The story of Alana Kane and Gary Valentine growing up, running around and going through the treacherous navigation of first love in the San Fernando Valley, 1973.
Content Advisory:
A teenager becomes enamoured with an older woman during the summer of 1973 in Licorice Pizza. While in line for school photos 15-year-old Gary Valentine (Cooper Hoffman) strikes up a conversation with 25-year-old photography assistant Alana Kane (Alana Haim). Despite their ten-year age difference, Gary ends up asking Alana out and the two begin a complicated relationship that has many ups and downs over the course of the summer.

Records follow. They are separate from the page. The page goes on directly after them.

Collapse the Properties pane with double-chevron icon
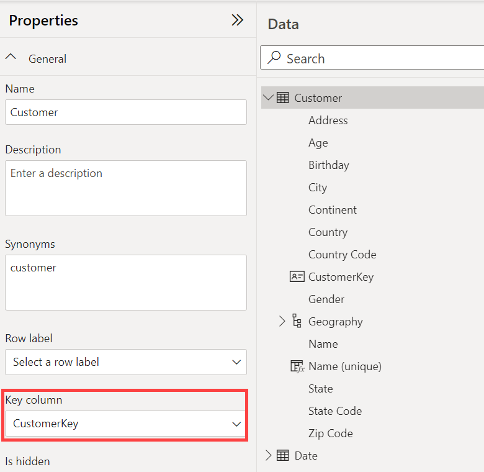This screenshot has width=484, height=472. 237,20
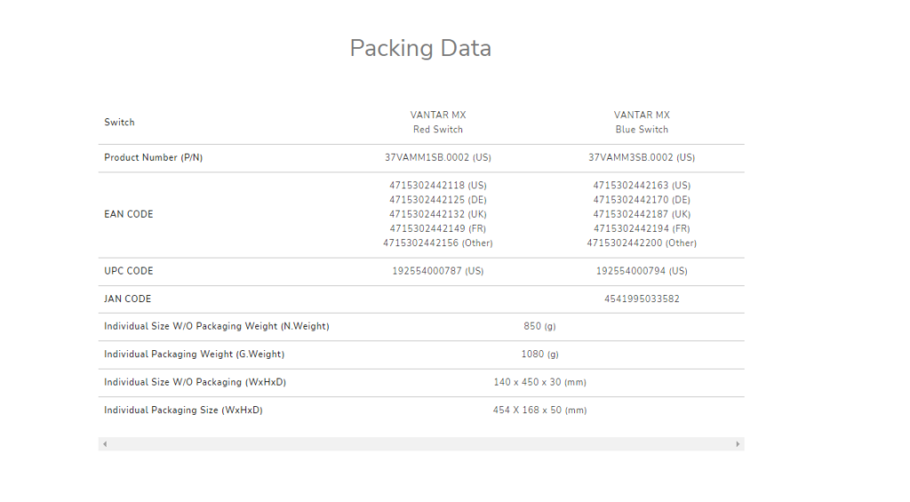The width and height of the screenshot is (910, 502).
Task: Click UPC code 192554000794 (US)
Action: [x=642, y=271]
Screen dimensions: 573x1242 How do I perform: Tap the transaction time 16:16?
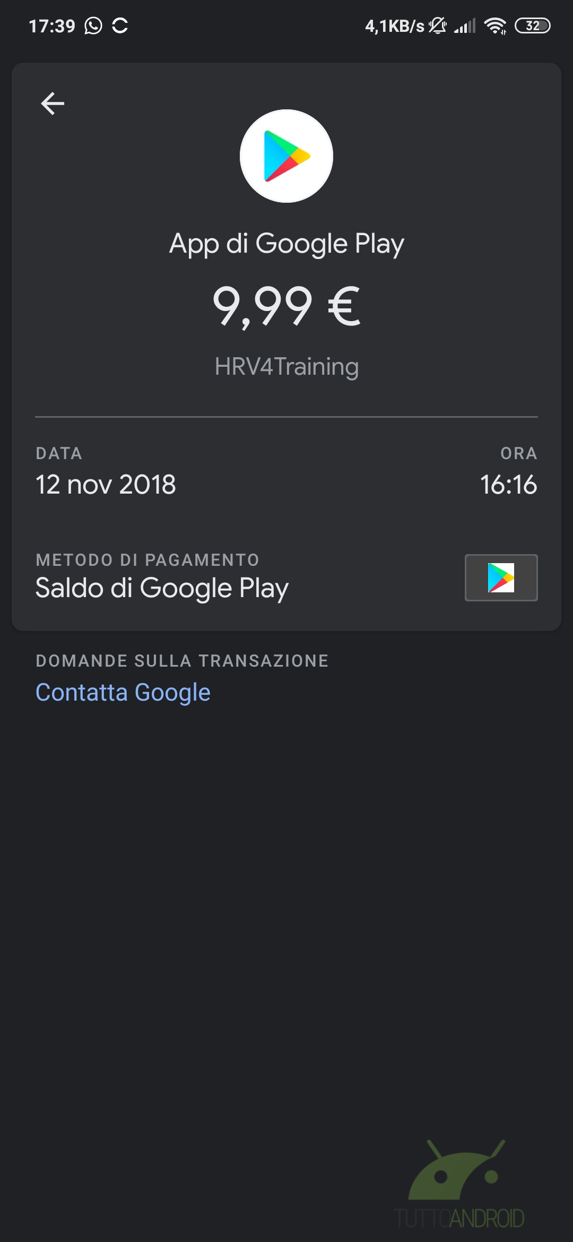point(508,484)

Licorice Pizza is a 1970s-set coming-of-age story written and directed by Paul Thomas Anderson, with the name of the film coming from a chain of record shops from the time period in Southern California. The first is the debut film for stars Alana Haim, best known with her two sisters as the pop rock band Haim, and Cooper Hoffman, who is the son of the late Philip Seymour Hoffman. The film chronicles the budding romance between the protagonists of Alana and Gary over the course of the summer of 1973. The couple get into a variety of midadventures during this time, including a spontaneous motorcycle stunt organized by actor Jack Holden (Sean Penn) and his director friend Rex Blau (Tom Waits), the delivery of a waterbed to film producer Jon Peters (Bradley Cooper), and Alana getting a job for mayoral candidate Joel Wachs (Benny Safdie), who harbours a secret.

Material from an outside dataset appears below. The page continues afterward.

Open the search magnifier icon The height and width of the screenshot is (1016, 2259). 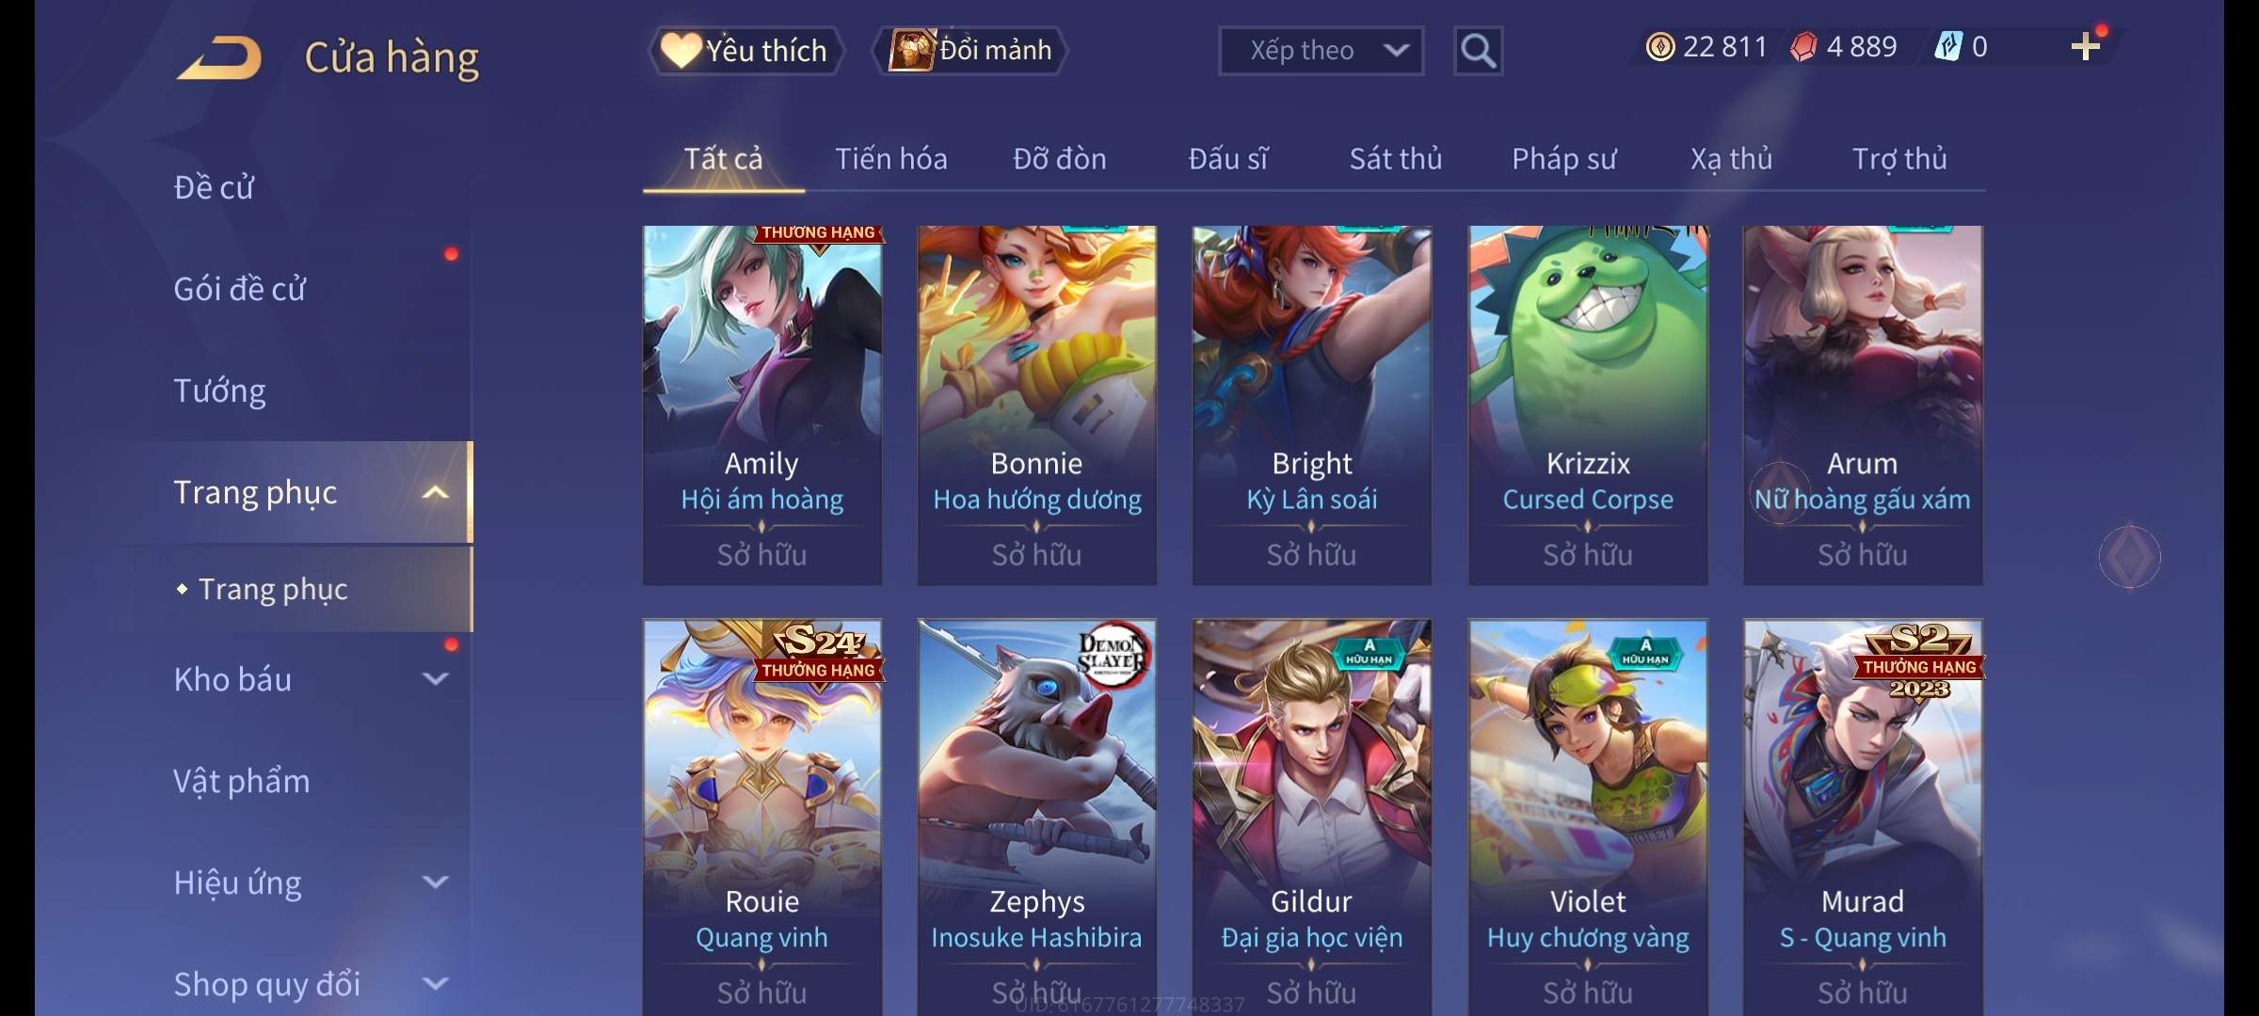point(1478,51)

Licorice Pizza is a very vingette-heavy film, with constants being the leads of Alana Haim and Cooper Hoffman. It’s easy to assume that Cooper Hoffman was cast solely for his father Philip Seymour Hoffman’s previous collaborations with Paul Thomas Anderson and indeed he has a lot a group to grow as an actor. However, the same cannot be said about Alana Haim, who ends up really shining in her debut acting role and ends up being the true soul of Licorice Pizza. It can be aruged that Haim’s character of Alana is simply an extension of herself, down to having the same first name and real parents and siblings appear in the film as Alana’s family.

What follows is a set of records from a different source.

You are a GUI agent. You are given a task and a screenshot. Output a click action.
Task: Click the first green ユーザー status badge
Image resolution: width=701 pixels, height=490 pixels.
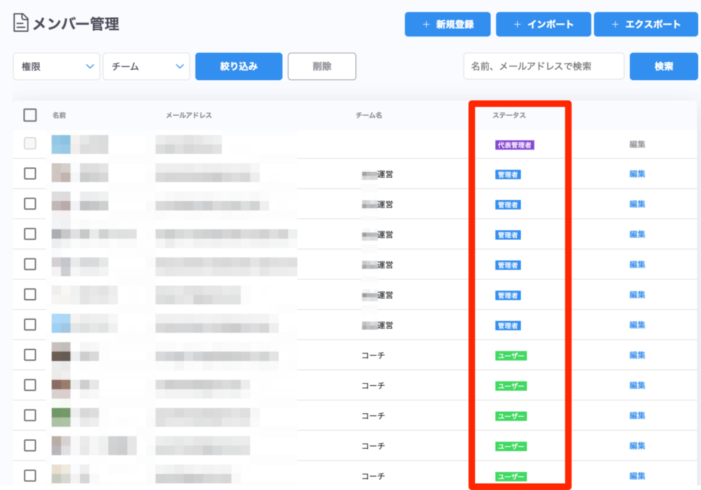[x=511, y=356]
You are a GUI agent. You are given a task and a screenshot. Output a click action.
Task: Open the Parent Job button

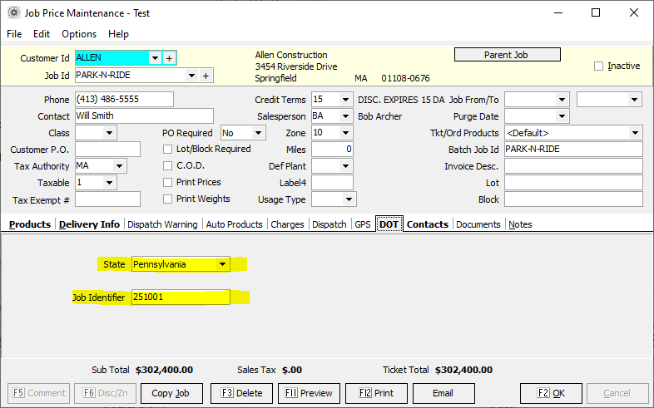507,55
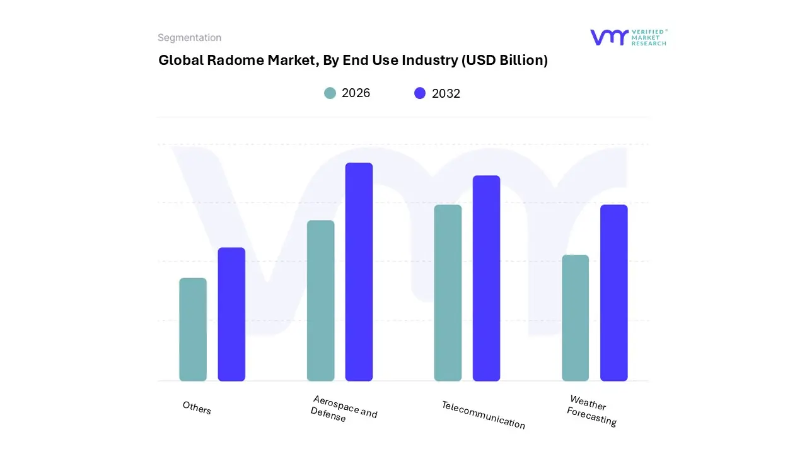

Apart from being a coming of age story, Licorice Pizza can be seen as a love letter to 1970s California, a time period that Paul Thomas Anderson previously visited in 1997’s Boogie Nights and 2014’s Inherent Vice. In fact, it can almost be argued that Boogie Nights and Inherent Vice can join with Licorice Pizza as an informal trilogy of Paul Thomas Anderson’s 1970s-set films.
Altogether, Licorice Pizza is a very charming coming-of-age film with an excellent debut performance by Alana Haim.